My wife has always loved a song that I had heard before we met but to which had not paid much attention, that is until she asked that it be played at our wedding reception. It is a song that has been done by several artists, but the most famous, and first, was by Louis Armstrong. It is a powerful and beautiful song about what we value in life. The second verse, for instance, shows the wisdom of seeing the world for the beauty that is God's creation: “I see skies of blue and clouds of white / The bright blessed days, the dark sacred nights / And I think to myself / What a wonderful world.”

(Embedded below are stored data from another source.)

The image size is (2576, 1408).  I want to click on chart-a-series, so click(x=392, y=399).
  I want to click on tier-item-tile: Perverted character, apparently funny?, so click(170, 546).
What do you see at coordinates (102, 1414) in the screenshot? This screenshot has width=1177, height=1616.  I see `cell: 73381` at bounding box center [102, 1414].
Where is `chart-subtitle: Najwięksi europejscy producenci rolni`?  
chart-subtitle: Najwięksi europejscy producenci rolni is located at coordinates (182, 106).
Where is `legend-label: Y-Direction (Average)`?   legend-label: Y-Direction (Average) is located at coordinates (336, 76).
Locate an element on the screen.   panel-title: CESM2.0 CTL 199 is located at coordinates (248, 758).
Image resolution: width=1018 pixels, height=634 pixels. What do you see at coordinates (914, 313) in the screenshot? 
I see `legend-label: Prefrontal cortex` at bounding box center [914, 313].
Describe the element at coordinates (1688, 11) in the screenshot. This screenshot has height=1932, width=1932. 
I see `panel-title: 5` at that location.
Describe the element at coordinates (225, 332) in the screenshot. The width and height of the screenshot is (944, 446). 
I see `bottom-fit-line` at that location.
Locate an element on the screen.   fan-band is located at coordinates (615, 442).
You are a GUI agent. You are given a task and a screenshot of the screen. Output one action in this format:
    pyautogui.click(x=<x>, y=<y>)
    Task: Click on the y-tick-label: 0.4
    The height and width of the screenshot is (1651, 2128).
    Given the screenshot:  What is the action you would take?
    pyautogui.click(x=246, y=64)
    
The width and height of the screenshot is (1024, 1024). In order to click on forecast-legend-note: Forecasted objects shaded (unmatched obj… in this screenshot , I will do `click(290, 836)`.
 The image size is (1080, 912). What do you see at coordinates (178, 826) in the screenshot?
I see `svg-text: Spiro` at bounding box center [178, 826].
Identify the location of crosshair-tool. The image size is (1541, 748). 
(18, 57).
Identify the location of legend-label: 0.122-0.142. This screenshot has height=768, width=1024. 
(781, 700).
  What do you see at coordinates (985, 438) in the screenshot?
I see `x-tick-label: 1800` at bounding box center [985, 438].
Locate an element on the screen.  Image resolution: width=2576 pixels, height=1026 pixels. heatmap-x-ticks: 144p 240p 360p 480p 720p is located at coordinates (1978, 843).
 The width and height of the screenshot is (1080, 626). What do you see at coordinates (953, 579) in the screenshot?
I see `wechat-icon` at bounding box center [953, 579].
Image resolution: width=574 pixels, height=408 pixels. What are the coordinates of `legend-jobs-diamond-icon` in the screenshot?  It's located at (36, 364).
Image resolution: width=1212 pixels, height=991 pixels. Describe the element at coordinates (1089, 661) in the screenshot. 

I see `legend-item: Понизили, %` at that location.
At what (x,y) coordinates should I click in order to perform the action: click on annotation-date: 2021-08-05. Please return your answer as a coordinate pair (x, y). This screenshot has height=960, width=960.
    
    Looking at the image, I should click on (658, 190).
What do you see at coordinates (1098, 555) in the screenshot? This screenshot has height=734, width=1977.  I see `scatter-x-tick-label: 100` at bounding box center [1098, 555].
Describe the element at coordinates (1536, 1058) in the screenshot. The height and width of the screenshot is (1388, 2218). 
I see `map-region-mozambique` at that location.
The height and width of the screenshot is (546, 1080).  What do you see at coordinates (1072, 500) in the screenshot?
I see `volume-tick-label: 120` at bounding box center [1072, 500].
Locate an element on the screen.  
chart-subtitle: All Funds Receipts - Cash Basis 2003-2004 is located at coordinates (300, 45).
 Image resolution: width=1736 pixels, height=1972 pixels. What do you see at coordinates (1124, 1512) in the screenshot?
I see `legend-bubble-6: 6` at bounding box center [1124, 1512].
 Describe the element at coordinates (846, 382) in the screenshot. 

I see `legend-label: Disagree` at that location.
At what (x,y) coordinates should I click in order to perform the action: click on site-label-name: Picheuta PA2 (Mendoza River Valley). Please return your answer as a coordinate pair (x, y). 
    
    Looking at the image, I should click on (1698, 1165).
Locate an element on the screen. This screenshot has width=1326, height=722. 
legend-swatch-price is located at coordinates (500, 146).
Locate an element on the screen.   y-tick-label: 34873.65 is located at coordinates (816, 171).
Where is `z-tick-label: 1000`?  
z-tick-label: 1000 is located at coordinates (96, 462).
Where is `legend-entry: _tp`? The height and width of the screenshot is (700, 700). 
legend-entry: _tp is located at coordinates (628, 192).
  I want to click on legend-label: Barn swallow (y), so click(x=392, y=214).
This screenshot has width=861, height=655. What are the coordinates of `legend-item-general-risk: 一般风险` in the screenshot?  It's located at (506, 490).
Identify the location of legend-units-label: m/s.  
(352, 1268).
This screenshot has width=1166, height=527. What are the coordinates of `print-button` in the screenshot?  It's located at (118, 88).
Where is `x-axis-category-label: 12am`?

I think that this particular song and artist have something to say to us today. Louis Armstrong could have been a very bitter person when he recorded this song at age 67. Born in poverty and raised in the South during Jim Crow, he lived the tough life of a musician because that was what he loved to do and was the “pearl” that God gave him. He was cheated by numerous people in show business, but he would personally make sure that the session artists in the orchestra who played on “What a Wonderful World” were paid the overtime they were due because of delays in recording which were not their fault. He completed very little formal schooling, and yet agreed to represent the United State as a cultural ambassador during the Eisenhower presidency. Every time that Satan gave him an excuse to be bitter and curse God, he chose to have an understanding heart. Despite being treated his whole life as a second-class citizen because of the color of his skin not just in the South but in northern cities as well, he could sing: “The colors of the rainbow / So pretty in the sky / Are also on the faces / Of people going by / I see friends shaking hands, saying how do you do / They're really saying, I love you.” Armstrong was not the songwriter for this song, and therefore did not pen the words, yet you can feel when you listen to them that he believes them, and his life bore them out in action. For instance, even though baptized a Roman Catholic in New Orleans and raised a Baptist, he wore a Star of David his whole life on a chain around his neck in memorial to a Jewish family that befriended him in his childhood and supported him, buying him his first horn when he wanted to learn to play. This tells me that he recognized a treasure found in his life, and always wanted to remember it.

 My wife picked this song for the perfect moment at our reception, when we danced with our parents. It was a statement of what we value and what has made our lives wonderful: each other in the wedding vows we had just taken, and our families, who got us to that point.

Our special parish intention for this week is a focus on the special needs of the elderly. As we all get older, we hopefully gain wisdom, which is to say we've figured out the true value of things and found some pearls. Our elders often want to tell the younger people about these lessons to help them, and to reminisce. It is often too bad that when we are young we are so busy running around we think we don't have time to listen to this wisdom. This of course sets up the common tragedy of having a set of people who want to be listened to and have something to say and another set that doesn't spend the time to listen. The elderly face many problems: medical issues, living on a fixed income, transportation, and the like. Christ today is asking us to treat the elderly in our lives as a treasure we find in the field and not another task to be completed in our already hectic schedule.

I would like to say that I have the wisdom to recognize the treasure that God has put in the field in which I find myself, and with joy I go and buy the field when I have the chance. I hope that as I grow older I get closer to that ideal, but I still struggle. But Solomon struggled. Peter denied his pearl three times on Holy Thursday. Louis Armstrong was married four times. Clearly the wisdom of these otherwise exemplary people was still subject to human frailty. As we continue with the Liturgy of the Eucharist, let us ask God for his continued blessing on us, not only providing the treasures of the world, but the wisdom to appreciate their true value. God truly has make this a wonderful world, and it is up to us to realize it.